Feature Sorted Array Ordered Map
Lookup O(log n) O(log n)
Insert O(n) O(log n)
Delete O(n) O(log n)
Ordered iteration Yes Yes
Range queries Yes Yes
Cache locality Excellent Moderate
Dynamic updates Poor Excellent

Arrays often outperform trees for read-heavy workloads because of superior cache behavior.

Ordered maps excel when updates occur frequently.

Choosing between them depends on workload characteristics.

Database Perspective

Consider a table indexed by customer ID.

1001
1005
1012
1019
1024
1033

A query asks:

SELECT *
FROM customers
WHERE customer_id
BETWEEN 1010 AND 1025

The index performs:

LowerBound(1010)

and then scans forward until:

1025

This is fundamentally an ordered-map operation.

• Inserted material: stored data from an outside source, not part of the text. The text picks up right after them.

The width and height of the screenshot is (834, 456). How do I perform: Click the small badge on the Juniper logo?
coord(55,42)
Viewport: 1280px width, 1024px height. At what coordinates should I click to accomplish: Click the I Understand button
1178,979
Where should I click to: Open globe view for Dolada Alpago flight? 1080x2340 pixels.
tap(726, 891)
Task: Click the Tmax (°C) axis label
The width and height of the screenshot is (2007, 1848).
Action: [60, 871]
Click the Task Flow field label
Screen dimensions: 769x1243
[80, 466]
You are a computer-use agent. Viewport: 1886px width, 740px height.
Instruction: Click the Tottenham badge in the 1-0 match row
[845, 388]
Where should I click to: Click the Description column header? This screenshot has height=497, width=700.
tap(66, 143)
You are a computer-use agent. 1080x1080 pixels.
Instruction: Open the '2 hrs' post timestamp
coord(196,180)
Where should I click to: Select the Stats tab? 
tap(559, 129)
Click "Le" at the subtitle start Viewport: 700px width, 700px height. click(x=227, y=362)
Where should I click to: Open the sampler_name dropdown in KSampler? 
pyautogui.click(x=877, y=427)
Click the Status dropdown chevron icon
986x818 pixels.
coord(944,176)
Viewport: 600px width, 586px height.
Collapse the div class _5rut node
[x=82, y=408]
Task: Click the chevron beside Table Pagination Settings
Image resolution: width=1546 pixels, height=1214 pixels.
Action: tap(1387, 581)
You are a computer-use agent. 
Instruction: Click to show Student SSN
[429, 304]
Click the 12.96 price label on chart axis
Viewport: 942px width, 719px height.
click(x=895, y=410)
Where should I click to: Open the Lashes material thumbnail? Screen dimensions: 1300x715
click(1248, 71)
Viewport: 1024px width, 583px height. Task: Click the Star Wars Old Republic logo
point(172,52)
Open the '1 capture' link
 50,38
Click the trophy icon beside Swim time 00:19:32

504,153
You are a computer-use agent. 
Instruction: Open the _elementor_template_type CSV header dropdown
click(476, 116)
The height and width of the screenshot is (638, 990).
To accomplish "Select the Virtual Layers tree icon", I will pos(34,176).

Most database indexing techniques are specialized forms of ordered maps optimized for disk and memory hierarchies.

Complexity Analysis

Assuming the structure remains balanced:

Operation Complexity
Lookup O(log n)
Insert O(log n)
Delete O(log n)
Lower bound O(log n)
Upper bound O(log n)
Range query O(log n + k)

where:

k

is the number of returned elements.

Balance is essential. Without it, performance can degrade significantly.

Common Mistakes

A common misconception is that hash maps are always superior because of constant-time lookups.

Hash maps optimize exact lookups. Ordered maps optimize ordered operations.

Another mistake is ignoring workload characteristics. If updates are rare, a sorted array may outperform an ordered map because of better memory locality.

A third mistake is assuming balanced trees maintain themselves automatically. Balancing algorithms are responsible for preserving logarithmic performance. Without balancing, an ordered map can degenerate into a linked list.

Takeaway

Ordered maps combine the ordering benefits of sorted arrays with the update efficiency of balanced trees. They support logarithmic-time lookup, insertion, deletion, predecessor searches, successor searches, and range queries while preserving key order. Many higher-level data structures, database indexes, schedulers, storage engines, and search systems are ultimately specialized ordered maps designed for particular performance and storage requirements. In the following sections, we will examine the balanced tree structures that make these guarantees possible.